··· Texto dado

Mas de cien motivos que valen la pena

19 en 2019 · 4 mins

Cada vez que voy a ver al neurólogo siempre me pasa lo mismo.

Por más que me digo: “Tranquilo tío, es sólo una visita rutinaria, y además es por tu bien”, siempre me pasa lo mismo.

No puedo evitar la incertidumbre del momento previo, de esos minutos interminables en la sala de espera, y comportarme como Bruce Banner intentando contener al Hulk verdoso que lleva dentro.

Normalmente está mi hermana conmigo, acompañándome, hablándome, o, incluso regañándome cariñosamente, como ella suele hacer.

Pero esta vez no podía ir, y, aunque estoy seguro de que mis padres me hubieran acompañado gustosamente, no se lo pedí.

Sé que es una tontería, pero quería hacerlo solo.

En parte por no depender de nadie, y en parte por superarme.

Sí, aunque suene un poco tonto ahora, al verlo escrito.

Por superar aquella vez, no recuerdo muy bien cuando fue, en la que llegué todo mareado y, sobre todo, derrotado, y en la que me cambiaron la medicación.

Ya son unas cuantas visitas, así que sigo una rutina.

Los días previos me “auto chequeo”, como un ordenador al encenderlo, comprobando el estado de mis sistemas.

Anotando todos los detalles, para después informar a mi neurólogo, y que nada se me olvide, por muy tonto y trivial que parezca.

Y, claro, al hacer esto, mi “inconsciente” se remueve más de lo normal.

Así que ese día Parki, mi Hulk interior, se coloca en el otro extremo de la cuerda, y empieza a tirar con fuerza, intentando desestabilizarme, subiendo por mi brazo derecho, apoderándose de mi cuello e intentado conquistar el lado izquierdo del cuerpo, y, de paso, de todo lo que he conseguido estos meses.

Entonces inhalo y exhalo.

Despacito, con calma.

Como tantas veces lo he hecho en el yoga.

Intentando recordar todo lo bueno y positivo que me ha pasado desde la anterior visita, desterrando de mi mente lo negativo.

Como los abrazos cariñosos de mi sobrino, o las escapadas por Pamplona con mi sobrina, muy temprano, los sábados por la mañana.

O el poder de superación que siento al alcanzar la cima de una montaña, acompañado de mis amigos, o el sentirme protegido al bajarla, cuando mi sobrino postizo de sangre, pero verdadero de corazón, ese mocoso de doce años, me pregunta si voy bien y se queda conmigo en la bajada, acompañándome, mientras su padre nos vigila de reojo, unos metros más abajo.

O esas quedadas navideñas con la gente de mi antigua clase de la E.G.B., aprovechando la visita de Eugenio y su mujer Olga, que ya se han convertido en tradición, y en la que aprovecha para traerme sus medallas “mediomaratonianas”, conseguidas a lo largo del año, simbolizando su superación y resistencia.

O comprobar lo que me quiere la gente que me rodea, ofreciéndome su apoyo desinteresado, en forma de achuchones, puros y sinceros, corazón con corazón, o en forma de mensajes de WhatsApp con noticias sobre los avances que se consiguen sobre la enfermedad, adornados siempre con ese icono en forma de brazo forzudo, marcando bíceps.

Entonces la puerta de la consulta se abre y el neurólogo dice mi nombre, mientras me busca con su mirada.

Y mi cuerpo, automáticamente, salta de la silla, como un resorte.

Y mi alma se da cuenta de que tengo motivos por los que estar agradecido.

Muchos.

Más de cientos de motivos que valen la pena.

······
··· Registros a examinar

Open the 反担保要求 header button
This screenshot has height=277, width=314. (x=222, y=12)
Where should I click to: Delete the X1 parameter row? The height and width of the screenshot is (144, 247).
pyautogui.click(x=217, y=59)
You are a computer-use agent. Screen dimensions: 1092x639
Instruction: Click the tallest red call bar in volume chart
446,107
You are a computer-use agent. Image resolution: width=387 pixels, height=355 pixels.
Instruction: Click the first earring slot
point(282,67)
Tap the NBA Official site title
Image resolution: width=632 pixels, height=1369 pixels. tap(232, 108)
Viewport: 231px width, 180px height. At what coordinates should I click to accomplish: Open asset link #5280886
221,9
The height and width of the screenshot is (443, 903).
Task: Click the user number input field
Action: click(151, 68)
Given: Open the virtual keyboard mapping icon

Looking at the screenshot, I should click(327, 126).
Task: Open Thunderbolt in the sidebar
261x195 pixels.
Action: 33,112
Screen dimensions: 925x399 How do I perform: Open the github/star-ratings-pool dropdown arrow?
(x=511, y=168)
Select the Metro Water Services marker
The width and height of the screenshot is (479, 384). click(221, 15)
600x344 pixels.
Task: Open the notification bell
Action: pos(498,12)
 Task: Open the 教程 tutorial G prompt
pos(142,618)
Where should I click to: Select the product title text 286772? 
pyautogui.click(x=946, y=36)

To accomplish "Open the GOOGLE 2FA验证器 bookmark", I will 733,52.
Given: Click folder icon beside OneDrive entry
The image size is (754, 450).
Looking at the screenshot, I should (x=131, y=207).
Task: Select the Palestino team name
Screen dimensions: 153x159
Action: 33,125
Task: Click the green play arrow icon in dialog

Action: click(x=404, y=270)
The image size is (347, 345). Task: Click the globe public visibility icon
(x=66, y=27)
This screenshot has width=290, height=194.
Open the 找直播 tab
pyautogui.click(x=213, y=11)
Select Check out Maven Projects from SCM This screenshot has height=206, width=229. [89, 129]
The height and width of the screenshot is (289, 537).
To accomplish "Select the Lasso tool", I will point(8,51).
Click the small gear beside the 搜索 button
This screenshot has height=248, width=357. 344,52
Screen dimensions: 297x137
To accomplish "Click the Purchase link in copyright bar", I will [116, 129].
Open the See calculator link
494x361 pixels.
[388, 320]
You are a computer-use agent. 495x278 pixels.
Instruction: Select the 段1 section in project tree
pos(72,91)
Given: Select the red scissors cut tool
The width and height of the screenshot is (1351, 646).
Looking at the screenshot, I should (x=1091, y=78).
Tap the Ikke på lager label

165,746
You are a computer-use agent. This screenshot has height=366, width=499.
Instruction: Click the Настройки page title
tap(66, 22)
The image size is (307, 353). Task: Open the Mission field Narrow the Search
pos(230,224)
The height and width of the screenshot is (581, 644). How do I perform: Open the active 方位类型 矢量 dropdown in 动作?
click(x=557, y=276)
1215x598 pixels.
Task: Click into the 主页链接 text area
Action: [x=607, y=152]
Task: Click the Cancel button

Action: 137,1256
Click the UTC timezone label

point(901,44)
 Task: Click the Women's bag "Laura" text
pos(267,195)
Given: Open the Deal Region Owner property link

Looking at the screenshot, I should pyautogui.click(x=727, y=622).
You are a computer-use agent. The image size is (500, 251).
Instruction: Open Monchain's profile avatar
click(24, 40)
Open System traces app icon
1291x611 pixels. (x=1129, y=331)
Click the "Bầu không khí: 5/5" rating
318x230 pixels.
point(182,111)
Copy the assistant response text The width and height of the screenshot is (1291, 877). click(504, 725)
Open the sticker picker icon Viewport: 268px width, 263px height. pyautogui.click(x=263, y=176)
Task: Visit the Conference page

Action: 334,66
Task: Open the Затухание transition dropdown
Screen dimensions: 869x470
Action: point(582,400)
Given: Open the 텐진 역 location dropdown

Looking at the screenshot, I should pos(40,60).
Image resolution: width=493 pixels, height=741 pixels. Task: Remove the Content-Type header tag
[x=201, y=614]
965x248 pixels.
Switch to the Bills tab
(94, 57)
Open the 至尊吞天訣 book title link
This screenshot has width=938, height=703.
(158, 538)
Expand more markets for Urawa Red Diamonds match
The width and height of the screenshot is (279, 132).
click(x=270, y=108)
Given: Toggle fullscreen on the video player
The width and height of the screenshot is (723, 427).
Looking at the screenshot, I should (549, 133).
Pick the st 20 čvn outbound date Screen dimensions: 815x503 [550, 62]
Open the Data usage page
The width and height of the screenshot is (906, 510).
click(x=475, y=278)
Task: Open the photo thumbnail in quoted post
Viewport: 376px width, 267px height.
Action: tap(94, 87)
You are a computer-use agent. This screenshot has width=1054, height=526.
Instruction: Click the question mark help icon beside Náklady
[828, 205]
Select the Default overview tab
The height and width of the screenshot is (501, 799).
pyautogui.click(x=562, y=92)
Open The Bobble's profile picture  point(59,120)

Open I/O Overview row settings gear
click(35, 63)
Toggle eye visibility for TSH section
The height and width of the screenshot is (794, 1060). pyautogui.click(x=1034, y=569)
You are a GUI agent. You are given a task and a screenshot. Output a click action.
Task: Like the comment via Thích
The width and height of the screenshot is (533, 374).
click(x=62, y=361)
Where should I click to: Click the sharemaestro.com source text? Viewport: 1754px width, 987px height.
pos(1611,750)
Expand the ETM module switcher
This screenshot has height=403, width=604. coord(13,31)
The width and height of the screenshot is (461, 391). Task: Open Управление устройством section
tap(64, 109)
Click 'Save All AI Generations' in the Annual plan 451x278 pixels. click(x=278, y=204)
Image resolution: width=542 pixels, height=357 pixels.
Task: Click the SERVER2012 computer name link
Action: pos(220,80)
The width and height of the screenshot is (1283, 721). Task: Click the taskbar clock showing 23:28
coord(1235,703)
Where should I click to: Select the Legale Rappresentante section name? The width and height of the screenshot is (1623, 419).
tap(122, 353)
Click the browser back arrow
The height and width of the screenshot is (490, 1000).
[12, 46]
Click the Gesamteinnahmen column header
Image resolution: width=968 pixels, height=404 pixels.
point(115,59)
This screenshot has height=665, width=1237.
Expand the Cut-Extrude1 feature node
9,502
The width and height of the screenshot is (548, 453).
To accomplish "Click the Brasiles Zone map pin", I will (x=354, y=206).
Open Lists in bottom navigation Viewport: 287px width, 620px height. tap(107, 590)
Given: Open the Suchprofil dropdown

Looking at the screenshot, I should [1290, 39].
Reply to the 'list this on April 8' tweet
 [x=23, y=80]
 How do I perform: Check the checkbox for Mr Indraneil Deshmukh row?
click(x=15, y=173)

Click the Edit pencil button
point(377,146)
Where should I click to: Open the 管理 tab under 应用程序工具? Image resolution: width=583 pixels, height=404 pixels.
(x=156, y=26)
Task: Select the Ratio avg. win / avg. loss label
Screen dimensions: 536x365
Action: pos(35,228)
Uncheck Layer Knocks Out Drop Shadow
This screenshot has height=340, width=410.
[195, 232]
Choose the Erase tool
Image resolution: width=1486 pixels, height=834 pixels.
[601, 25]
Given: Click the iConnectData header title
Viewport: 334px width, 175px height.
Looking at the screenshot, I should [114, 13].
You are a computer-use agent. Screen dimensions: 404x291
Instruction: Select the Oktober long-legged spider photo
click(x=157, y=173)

······

• **Completa lo siguiente**:
[1] Responde con datos del texto sobre las visitas al neurólogo:
(a) ¿Quién acompaña normalmente a quien narra en esas visitas?
(b) ¿Qué nombre recibe el Hulk interior?
(c) ¿Cuántos años tiene el sobrino postizo?
[2] Edita el texto sobre las visitas al neurólogo: copia todo lo que va desde "Cada vez que" hasta "quería hacerlo solo." y cambia "sala de espera" por "pasillo".

• **Soluciones por tarea**:
[1]
(a) Su hermana.
(b) Parki.
(c) Doce años.

[2]
Cada vez que voy a ver al neurólogo siempre me pasa lo mismo.

Por más que me digo: “Tranquilo tío, es sólo una visita rutinaria, y además es por tu bien”, siempre me pasa lo mismo.

No puedo evitar la incertidumbre del momento previo, de esos minutos interminables en la pasillo, y comportarme como Bruce Banner intentando contener al Hulk verdoso que lleva dentro.

Normalmente está mi hermana conmigo, acompañándome, hablándome, o, incluso regañándome cariñosamente, como ella suele hacer.

Pero esta vez no podía ir, y, aunque estoy seguro de que mis padres me hubieran acompañado gustosamente, no se lo pedí.

Sé que es una tontería, pero quería hacerlo solo.